Now for the spinning! How fast something spins faster (angular acceleration, α) depends on how much "spinning force" (torque, τ) is applied and how hard it is to make it spin (moment of inertia, I). The formula is τ = Iα.

1. **Which forces make it spin?**
* Our applied force (F_app): This pulls tangentially at the bottom edge, creating a spinning force (torque) that makes the roll spin clockwise. τ_app = F_app * R.
* Friction from the wall (f_k): This acts upwards at the left edge of the roll. It tries to make the roll spin counter-clockwise, slowing it down. τ_fk = f_k * R.

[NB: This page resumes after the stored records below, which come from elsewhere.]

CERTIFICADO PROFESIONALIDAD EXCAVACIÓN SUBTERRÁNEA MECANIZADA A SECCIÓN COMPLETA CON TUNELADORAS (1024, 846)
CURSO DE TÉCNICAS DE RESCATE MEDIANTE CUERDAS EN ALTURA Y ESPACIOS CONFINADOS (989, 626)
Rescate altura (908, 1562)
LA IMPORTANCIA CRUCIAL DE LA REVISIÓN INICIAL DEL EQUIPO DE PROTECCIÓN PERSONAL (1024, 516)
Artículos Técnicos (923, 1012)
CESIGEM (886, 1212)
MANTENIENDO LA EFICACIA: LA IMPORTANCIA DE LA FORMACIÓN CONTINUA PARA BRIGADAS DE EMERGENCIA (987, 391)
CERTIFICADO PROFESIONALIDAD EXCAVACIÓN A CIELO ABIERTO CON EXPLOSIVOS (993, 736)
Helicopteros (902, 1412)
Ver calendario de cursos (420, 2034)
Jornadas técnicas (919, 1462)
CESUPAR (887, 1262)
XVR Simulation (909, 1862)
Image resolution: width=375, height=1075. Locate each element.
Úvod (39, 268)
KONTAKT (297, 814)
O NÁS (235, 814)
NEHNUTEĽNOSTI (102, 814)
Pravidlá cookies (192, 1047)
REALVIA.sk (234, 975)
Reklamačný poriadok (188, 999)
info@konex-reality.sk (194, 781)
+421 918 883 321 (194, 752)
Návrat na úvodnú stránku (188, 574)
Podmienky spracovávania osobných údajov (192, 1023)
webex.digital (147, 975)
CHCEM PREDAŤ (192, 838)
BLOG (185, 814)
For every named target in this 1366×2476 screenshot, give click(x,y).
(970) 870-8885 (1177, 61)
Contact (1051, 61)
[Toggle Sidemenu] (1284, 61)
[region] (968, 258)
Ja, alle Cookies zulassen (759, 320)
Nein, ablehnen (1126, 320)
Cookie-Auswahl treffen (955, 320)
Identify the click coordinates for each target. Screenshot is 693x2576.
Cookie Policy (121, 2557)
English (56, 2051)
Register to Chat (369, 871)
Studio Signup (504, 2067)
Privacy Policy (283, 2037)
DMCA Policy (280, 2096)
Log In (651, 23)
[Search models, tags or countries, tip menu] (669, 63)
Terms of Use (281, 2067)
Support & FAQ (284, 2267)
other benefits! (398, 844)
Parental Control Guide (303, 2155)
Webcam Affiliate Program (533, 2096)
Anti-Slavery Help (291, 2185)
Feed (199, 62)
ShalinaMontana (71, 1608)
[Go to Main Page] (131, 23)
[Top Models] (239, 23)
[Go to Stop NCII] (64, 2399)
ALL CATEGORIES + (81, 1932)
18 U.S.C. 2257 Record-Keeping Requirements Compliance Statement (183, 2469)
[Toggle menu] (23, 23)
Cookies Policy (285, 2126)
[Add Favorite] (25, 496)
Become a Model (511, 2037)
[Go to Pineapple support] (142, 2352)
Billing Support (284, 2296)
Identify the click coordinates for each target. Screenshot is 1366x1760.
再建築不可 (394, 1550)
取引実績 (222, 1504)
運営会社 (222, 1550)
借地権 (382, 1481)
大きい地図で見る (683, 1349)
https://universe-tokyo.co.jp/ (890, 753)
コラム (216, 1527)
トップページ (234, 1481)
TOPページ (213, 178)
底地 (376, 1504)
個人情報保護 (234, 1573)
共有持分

*Note: The weight, the normal force from the wall, and the bracket force don't make the roll spin around its center because they either act directly through the center or their push is straight towards the center.*

2. **Calculate friction (f_k):** From part (a), we found N = F_B * sin(30°).
N = 218.76... N * 0.5 = 109.38... N
f_k = μ_k * N = 0.25 * 109.38... N = 27.34... N

3. **Calculate the net spinning force (net torque):**
The clockwise torque from our pull is positive, and the counter-clockwise torque from friction is negative.
τ_net = (F_app * R) - (f_k * R)
τ_net = (60.0 N * 0.180 m) - (27.34... N * 0.180 m)
τ_net = (60.0 - 27.34...) * 0.180 N·m
τ_net = 32.65... * 0.180 N·m
τ_net = 5.877... N·m

4. **Find the angular acceleration (α):**
We know τ_net = Iα. So, α = τ_net / I.
α = 5.877... N·m / 0.260 kg·m²
α = 22.607... rad/s²

Rounding to three significant figures, the angular acceleration is **22.6 rad/s²**.

Alternative answer

Answer:
(a) The magnitude of the force that the rod exerts on the paper is approximately 219 N.
(b) The magnitude of the angular acceleration of the roll is approximately 22.6 rad/s².

Explain
This is a question about **forces, friction, and rotational motion (dynamics of rigid bodies)**. The solving step is:

**1. Figure out all the forces acting on the paper roll:**
Imagine the paper roll resting against the wall. We need to think about what pushes and pulls on it:
* **Weight (W):** The paper roll's own weight pulls it straight down. We can calculate it: W = mass × gravity = 16.0 kg × 9.8 m/s² = 156.8 N.
* **Applied Force (F_app):** There's an extra force pulling the paper down, making it unroll. This is given as F_app = 60.0 N.
* **Normal Force from Wall (N_wall):** The wall pushes horizontally on the roll, away from the wall. This happens because the roll is pressed against it.
* **Friction Force from Wall (f_k):** As the paper unrolls and moves downwards along the wall, the wall tries to stop this motion. So, the friction force on the paper roll from the wall acts upwards.
* **Force from Rod (F_rod):** The rod through the center of the roll, held by the bracket, pushes the roll. This force is what keeps the roll from falling and presses it against the wall. The bracket is at a 30° angle with the wall. Since the wall is vertical, this means the rod is angled 30° from the vertical line. This force has two parts: one pushing horizontally into the wall (F_rod_x) and one pushing vertically upwards (F_rod_y).
* F_rod_x = F_rod × sin(30°) (the horizontal part)
* F_rod_y = F_rod × cos(30°) (the vertical part)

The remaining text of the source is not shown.